I intend to look at this and related tickets after 1.3.0 release.

comment:12 Changed at 2009-04-07T17:11:53Z by zooko

  • Owner changed from cgalvan to nobody

http://mail.python.org/pipermail/distutils-sig/2009-April/011332.html

PJE says:

""" Install your eggs with --multi-version, and then only the eggs that are required for the running script will be added to sys.path or have their contents opened. (Installing them as zip files rather than directories may also speed this up.) """

#530 is about using --multi-version. I'm skeptical that zipped eggs will load faster, but it is worth measuring.

Unassigning cgalvan as he hasn't been active in a while.

comment:13 Changed at 2009-04-08T02:00:55Z by warner

I have to say I'm about ready to give up on setuptools_trial . Rebuilding dependencies takes an extra few seconds out of each invocation. On my Mac laptop (which I've been using exclusively this week), it builds all the dependencies in the wrong place (#657), which takes forever, even with 'quicktest'. Running darcsver on a Mac seems to take forever (maybe my 'darcs' was built by that version of ghc that causes really slow fileio or something?). I can't pass through an argument to run multiple tests at once. It doesn't print out a command line that I *could* run to bypass all of the setuptools junk and run trial by myself. And to manually hack on any of these, I have to unpack the setuptools_trial source, edit something, repack it into a .tar.gz, then let the Tahoe setup.py re-extract it. And the setuptools control flow is not very obvious.. the one or two times I've tried to modify it to fix these things, I wasn't able to figure out where argv gets passed.

So I'm tempted to throw out setuptools_trial and go back to the setup.py code that we had before. That, or leave 'setup.py trial' to Zooko and change the Makefile's 'quicktest' target (which is what I use all the time) to run code that I've written.

comment:14 Changed at 2009-06-10T14:08:40Z by zooko

Brian: are you satisfied using the current make quicktest? We can leave this ticket open because it remains true and it would be useful to improve setuptools_trial, but if it is not actively bothering then I will prioritize other things.

comment:15 Changed at 2010-03-25T01:56:12Z by davidsarah

  • Keywords test performance added

comment:16 Changed at 2011-07-21T20:28:04Z by davidsarah

  • Owner changed from nobody to warner

A side-effect of #1296 (which added tahoe debug trial, and made make quicktest use it) was that make quicktest is now much faster and quieter. I don't think it can be made significantly faster still without defeating the main goal of that ticket (to have all methods of running the test suite end up using the same sys.path). There is almost no fluff: the output starts

python bin/tahoe debug trial  allmydata
allmydata.test.test_backupdb
  BackupDB
    test_basic ...                                                         [OK]

Brian, are you now happy with the unfluffiness and speed of make quicktest?

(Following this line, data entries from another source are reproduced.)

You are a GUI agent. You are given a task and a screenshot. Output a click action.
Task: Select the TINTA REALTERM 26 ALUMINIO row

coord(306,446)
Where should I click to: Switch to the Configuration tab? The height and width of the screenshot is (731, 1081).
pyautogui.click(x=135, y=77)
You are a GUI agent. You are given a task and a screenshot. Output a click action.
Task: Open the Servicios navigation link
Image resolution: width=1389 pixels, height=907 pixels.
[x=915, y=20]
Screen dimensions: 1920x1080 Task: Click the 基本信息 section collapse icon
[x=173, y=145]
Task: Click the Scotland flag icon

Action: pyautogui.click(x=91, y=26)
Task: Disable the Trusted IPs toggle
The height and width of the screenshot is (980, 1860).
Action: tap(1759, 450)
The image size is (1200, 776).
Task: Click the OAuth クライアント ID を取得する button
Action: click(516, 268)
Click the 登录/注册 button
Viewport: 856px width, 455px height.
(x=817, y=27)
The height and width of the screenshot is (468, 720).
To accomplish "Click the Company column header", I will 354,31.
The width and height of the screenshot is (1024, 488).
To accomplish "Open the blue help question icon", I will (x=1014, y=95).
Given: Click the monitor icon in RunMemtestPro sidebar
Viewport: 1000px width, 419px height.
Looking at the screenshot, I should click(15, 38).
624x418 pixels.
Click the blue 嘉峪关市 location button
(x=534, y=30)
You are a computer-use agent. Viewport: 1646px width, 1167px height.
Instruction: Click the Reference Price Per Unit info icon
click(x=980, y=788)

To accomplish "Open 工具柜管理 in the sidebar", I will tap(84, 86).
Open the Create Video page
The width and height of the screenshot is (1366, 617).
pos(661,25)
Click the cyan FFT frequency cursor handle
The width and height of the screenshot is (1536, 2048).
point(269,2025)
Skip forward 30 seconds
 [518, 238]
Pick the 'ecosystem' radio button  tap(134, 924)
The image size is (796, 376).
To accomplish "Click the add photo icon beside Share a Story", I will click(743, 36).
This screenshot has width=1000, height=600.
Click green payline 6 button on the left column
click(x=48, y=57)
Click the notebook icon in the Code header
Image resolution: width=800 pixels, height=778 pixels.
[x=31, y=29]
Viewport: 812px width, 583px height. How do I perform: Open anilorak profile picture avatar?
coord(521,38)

comment:17 Changed at 2011-07-23T01:49:01Z by davidsarah

There are some criticisms of the speed of the 'build' step in comment:10 and comment:13, but they don't really belong in this ticket about 'quicktest'. The one about rebuilding dependencies appears to be #657. Brian, if there is anything in those comments not covered by an existing ticket, please file a new one so that they don't get lost if this ticket is closed.

comment:18 Changed at 2013-04-23T05:10:21Z by daira

  • Resolution set to fixed
  • Status changed from new to closed

I think #1296 can be considered to have fixed this ticket.

comment:19 Changed at 2013-04-23T05:59:06Z by warner

Yeah, I'll agree. There seems to be about 790ms of overhead (on my 2013 Mac Mini, running from SSD), but no extra output fluff, and no apparent attempt to rebuild anything. Good enough for me. Thanks!